Globale Aktienfonds haben in der Woche bis zum 13. Mai zum achten Mal in Folge Zuflüsse verzeichnet. Anleger setzten dabei auf die KI-getriebene Rally bei Technologieaktien, beflügelt durch Optimismus über starke Ergebnisse der Chiphersteller, und ließen Inflationssorgen außen vor.

Nach Daten von LSEG Lipper erwarben sie netto globale Aktienfonds im Wert von 39,15 Milliarden Dollar. Dies stellt den größten wöchentlichen Nettokauf seit den Zuflüssen von 48,55 Milliarden Dollar in der Woche zum 22. April dar.

Der MSCI World Index erreichte am Donnerstag ein Rekordhoch von 1.117,52 Punkten, da Tech-Werte ihre Rally fortsetzten. Zuvor hatten Advanced Micro Devices und Microchip Technology in der vergangenen Woche eine starke Nachfrage nach Rechenzentrumschips prognostiziert.
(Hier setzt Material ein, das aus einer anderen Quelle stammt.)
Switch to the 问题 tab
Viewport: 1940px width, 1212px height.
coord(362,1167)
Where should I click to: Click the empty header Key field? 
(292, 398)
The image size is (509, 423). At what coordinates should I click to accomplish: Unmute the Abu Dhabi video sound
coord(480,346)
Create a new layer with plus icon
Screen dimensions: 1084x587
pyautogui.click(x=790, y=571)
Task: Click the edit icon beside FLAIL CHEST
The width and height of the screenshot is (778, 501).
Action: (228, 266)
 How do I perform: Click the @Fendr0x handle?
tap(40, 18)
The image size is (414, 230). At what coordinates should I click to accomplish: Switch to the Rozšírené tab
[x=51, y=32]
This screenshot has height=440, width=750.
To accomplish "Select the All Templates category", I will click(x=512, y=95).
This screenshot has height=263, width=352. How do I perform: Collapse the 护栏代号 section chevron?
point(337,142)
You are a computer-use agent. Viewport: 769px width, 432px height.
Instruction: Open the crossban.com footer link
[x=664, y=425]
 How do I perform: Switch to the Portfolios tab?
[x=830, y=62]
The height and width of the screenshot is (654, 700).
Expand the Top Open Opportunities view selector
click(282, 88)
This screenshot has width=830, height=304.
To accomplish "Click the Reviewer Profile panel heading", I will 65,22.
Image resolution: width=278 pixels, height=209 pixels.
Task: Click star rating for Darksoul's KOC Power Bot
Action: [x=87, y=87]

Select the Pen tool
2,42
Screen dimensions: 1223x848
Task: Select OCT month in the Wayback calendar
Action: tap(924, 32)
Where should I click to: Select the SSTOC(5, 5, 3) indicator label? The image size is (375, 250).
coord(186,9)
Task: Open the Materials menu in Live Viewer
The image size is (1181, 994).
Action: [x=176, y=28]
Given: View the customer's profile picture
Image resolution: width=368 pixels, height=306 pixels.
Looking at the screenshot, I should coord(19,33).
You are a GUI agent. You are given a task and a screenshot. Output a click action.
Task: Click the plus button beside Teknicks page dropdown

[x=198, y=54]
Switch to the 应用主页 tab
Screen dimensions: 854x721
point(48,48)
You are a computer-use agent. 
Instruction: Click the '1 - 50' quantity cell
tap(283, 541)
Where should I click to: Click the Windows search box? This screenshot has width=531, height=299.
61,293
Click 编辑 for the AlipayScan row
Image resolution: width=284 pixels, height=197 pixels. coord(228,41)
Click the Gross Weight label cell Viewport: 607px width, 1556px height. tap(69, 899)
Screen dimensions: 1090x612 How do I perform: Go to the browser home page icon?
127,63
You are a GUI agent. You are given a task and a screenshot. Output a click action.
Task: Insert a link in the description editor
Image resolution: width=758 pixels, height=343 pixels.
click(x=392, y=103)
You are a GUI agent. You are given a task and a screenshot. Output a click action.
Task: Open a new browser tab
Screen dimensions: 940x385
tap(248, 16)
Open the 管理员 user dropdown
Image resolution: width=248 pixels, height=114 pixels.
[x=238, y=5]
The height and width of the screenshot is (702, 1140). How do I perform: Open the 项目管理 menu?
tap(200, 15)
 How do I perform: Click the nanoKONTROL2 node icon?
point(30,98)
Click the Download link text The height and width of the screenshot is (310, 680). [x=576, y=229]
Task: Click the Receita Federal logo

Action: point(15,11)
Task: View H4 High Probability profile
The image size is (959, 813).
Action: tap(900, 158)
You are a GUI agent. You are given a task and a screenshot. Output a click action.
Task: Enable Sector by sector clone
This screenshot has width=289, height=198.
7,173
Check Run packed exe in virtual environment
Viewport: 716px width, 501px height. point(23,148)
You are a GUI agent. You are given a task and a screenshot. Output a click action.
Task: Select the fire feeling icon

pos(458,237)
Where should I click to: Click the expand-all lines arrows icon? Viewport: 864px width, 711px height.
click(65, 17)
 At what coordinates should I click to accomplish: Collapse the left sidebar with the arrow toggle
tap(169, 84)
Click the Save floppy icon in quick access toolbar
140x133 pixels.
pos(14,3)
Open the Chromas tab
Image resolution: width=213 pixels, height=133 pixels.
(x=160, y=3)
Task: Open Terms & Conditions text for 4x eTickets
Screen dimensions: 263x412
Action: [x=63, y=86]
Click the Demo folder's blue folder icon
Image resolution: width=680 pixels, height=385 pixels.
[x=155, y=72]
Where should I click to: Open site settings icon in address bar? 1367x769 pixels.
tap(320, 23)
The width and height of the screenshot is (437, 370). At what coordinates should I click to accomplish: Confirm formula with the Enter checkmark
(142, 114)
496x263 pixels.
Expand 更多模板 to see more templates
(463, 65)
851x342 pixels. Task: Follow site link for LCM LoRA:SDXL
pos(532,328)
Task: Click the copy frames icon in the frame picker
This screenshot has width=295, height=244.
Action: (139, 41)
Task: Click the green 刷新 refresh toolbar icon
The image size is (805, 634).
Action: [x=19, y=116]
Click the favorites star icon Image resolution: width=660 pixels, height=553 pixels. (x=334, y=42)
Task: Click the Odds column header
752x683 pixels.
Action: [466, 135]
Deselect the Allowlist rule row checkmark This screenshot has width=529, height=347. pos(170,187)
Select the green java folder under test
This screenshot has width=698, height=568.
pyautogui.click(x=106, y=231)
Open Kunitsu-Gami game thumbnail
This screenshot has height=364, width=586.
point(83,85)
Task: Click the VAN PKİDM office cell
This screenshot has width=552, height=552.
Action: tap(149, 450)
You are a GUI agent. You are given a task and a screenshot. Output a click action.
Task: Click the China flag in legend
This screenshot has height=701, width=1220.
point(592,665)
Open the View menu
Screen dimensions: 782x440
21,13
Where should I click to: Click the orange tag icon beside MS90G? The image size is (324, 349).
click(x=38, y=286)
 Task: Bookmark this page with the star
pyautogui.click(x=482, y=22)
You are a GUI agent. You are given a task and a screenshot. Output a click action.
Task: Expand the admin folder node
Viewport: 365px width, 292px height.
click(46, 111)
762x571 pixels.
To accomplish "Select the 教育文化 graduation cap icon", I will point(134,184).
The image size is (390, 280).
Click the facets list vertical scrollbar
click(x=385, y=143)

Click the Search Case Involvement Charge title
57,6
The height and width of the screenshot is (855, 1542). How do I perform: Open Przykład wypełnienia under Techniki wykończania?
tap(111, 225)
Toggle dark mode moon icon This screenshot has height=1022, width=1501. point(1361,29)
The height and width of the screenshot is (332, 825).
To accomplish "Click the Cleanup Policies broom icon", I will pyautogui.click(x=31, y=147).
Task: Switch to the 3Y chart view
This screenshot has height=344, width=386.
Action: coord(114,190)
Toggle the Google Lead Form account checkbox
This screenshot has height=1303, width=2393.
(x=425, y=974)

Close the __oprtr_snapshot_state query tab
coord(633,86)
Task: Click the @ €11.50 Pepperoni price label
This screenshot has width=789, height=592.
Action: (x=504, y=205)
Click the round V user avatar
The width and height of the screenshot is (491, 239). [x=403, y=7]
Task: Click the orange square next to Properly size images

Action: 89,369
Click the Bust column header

LSEG-Daten zu 900 Titeln des MSCI World zeigten, dass rund 72% der Unternehmen die durchschnittlichen Gewinnschätzungen der Analysten für das erste Quartal übertroffen haben.

US-Aktienfonds verzeichneten wöchentliche Zuflüsse von 22,37 Milliarden Dollar, was eine Kehrtwende zu den Nettoabflüssen von 2,89 Milliarden Dollar aus der Vorwoche bedeutete. Auch asiatische und europäische Fonds verzeichneten wöchentliche Nettozugänge in Höhe von 7,62 Milliarden Dollar bzw. 6,29 Milliarden Dollar.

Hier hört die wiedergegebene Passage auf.